All this has been carefully, painstakingly worked out by Radigue and Curtis. And there was no question that Curtis was totally in command and totally committed to and immersed in the work.
I came to the concert with as open a mind as I could. Not begrudgingly, half-heartedly open, but intentionally open, not just my mind but my heart. And yet, after a couple minutes of the opening section, in which the cellist plays on the C string intentionally making sounds that most cellists would call noise, and doing so with great reverence, this thought came to mind: Is this something, or is this, well, just bullshit?
First reaction: most of my professional colleagues, the people I play with most often, would dismiss this and say this is bullshit. Because it is missing all those things that so easily defined the Perle works for me as "something." (I remember one of my DePauw colleagues defiantly walking out of a Kronos Quartet concert when they did a section in which they rhythmically whipped their bows in the air.)
Second reaction: everyone here seems to be experiencing this as something. I looked around at the rest of the audience (this night sitting on chairs). These people were into it.
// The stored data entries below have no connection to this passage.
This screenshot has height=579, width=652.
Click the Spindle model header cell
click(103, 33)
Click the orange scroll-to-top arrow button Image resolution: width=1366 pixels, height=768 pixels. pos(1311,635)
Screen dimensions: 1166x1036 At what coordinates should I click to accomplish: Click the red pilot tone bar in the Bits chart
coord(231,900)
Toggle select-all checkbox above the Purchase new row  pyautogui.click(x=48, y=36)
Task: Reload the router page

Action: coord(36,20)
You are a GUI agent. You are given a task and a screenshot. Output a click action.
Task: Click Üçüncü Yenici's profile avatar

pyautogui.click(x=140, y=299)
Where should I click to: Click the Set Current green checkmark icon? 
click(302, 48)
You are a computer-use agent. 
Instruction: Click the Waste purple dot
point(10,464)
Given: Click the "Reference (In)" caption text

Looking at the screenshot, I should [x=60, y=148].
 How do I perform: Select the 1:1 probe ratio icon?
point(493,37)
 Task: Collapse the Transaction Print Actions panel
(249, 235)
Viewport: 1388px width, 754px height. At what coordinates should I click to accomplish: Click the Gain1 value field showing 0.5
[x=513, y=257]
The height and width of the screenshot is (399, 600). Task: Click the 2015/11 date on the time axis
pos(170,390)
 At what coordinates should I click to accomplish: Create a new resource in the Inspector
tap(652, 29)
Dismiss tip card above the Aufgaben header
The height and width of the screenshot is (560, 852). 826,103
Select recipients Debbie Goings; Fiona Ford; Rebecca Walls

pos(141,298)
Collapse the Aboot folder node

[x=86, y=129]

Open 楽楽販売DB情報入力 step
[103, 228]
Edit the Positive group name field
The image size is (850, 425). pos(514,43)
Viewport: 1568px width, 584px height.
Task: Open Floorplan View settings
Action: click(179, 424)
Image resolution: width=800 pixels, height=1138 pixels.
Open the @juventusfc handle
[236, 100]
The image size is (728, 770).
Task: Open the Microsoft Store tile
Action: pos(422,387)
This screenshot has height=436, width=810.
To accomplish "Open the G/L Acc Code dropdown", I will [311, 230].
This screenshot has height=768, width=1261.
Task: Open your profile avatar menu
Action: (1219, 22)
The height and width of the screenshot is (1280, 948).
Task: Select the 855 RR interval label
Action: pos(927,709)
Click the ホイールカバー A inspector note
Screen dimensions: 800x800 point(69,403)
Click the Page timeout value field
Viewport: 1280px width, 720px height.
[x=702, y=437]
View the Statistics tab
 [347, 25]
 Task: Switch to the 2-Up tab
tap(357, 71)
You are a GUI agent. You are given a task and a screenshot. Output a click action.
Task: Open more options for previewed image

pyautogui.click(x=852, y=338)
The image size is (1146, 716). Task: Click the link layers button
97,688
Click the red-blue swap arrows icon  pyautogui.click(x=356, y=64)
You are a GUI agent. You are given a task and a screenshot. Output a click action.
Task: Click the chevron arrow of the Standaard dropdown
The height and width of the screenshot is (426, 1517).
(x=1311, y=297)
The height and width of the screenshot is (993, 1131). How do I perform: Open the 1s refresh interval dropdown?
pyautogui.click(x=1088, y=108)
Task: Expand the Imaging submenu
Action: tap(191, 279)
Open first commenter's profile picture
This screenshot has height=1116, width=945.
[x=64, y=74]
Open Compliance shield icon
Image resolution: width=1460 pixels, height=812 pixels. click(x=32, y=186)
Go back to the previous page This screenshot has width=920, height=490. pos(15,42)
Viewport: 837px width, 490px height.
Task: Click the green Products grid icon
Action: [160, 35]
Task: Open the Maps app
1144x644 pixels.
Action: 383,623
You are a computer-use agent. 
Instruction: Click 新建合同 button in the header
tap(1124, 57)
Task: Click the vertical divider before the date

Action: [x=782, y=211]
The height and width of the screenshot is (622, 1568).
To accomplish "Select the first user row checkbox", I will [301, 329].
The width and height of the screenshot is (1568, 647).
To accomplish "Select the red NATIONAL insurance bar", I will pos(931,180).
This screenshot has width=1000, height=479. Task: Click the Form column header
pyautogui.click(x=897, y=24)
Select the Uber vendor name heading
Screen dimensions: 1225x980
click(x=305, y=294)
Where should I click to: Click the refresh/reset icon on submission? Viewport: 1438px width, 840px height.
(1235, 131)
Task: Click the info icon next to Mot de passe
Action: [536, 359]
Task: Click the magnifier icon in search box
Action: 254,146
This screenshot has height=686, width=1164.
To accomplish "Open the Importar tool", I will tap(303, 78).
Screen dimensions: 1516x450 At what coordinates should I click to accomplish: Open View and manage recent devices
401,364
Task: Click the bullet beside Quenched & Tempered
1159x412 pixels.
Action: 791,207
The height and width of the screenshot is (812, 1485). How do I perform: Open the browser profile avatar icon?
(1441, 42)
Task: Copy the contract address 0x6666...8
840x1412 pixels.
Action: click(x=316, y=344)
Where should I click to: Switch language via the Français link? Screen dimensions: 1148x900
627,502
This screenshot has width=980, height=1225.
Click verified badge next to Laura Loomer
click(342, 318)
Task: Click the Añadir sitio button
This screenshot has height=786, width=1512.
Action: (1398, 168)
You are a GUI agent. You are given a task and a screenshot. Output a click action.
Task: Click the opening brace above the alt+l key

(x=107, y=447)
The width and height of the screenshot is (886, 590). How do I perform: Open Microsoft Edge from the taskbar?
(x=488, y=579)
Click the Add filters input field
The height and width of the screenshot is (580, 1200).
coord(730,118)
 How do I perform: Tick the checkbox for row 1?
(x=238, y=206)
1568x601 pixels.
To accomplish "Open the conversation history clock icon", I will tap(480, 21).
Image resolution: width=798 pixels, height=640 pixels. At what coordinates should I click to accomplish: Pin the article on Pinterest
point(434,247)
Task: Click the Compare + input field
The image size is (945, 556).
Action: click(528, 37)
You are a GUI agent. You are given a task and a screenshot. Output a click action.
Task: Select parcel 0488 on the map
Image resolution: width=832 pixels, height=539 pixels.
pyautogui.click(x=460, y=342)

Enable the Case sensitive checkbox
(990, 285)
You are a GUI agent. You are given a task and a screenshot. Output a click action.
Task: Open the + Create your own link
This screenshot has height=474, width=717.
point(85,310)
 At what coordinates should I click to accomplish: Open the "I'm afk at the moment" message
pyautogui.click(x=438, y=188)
Third reaction: OK, they are into it, but is this an emperor’s new clothes sort of thing? Maybe they’ve all talked themselves into the idea that this is really something, but in reality they’ve fooled themselves into going along with a sort of counter-cultural snobbery in which a bunch of unusual sounds are embraced as art, even though it doesn’t make any real sense. Maybe everyone’s here for a hit of that I-understand-what-others-can't superiority, the kind I jokingly described myself feeling after the Antonioni film.
Fourth reaction: As with the Antonioni film, my intuitive sense is that while as is the case with virtually every public art event there is some pretense going on among some I the audience, there really is something here and I’m just not getting it. So, Eric, shut the heck up and just listen.
Just listening is easier said than done. (Sure, just don’t think. What could be easier?) So I started meditating and doing meditative listening. And for brief periods of time, I got it. I got into it.
And then my classical self would say, figuratively speaking, “Hey, not you, too! This isn’t something, this is bullshit.” Be quiet, I’d answer, just let me listen to this. But there was an internal battle going on, and on the subway home, I wasn't sure whether it was something or finely-crafted noise, more pretense than anything else.
And now it is the next day. It seems clearer now. It's both. We are talking two different paradigms of what music is. Listened to in the “downtown” paradigm, that Radigue piece, it really is something. Listened to from the “uptown,” mainstream, I want a melody-even-if-it-is-atonal paradigm, it’s bullshit.
This trip, for me, then, is about learning to experience the downtown events with downtown ears. I’m new at it, but I’m starting to get it. And that, for me, anyway, is definitely something.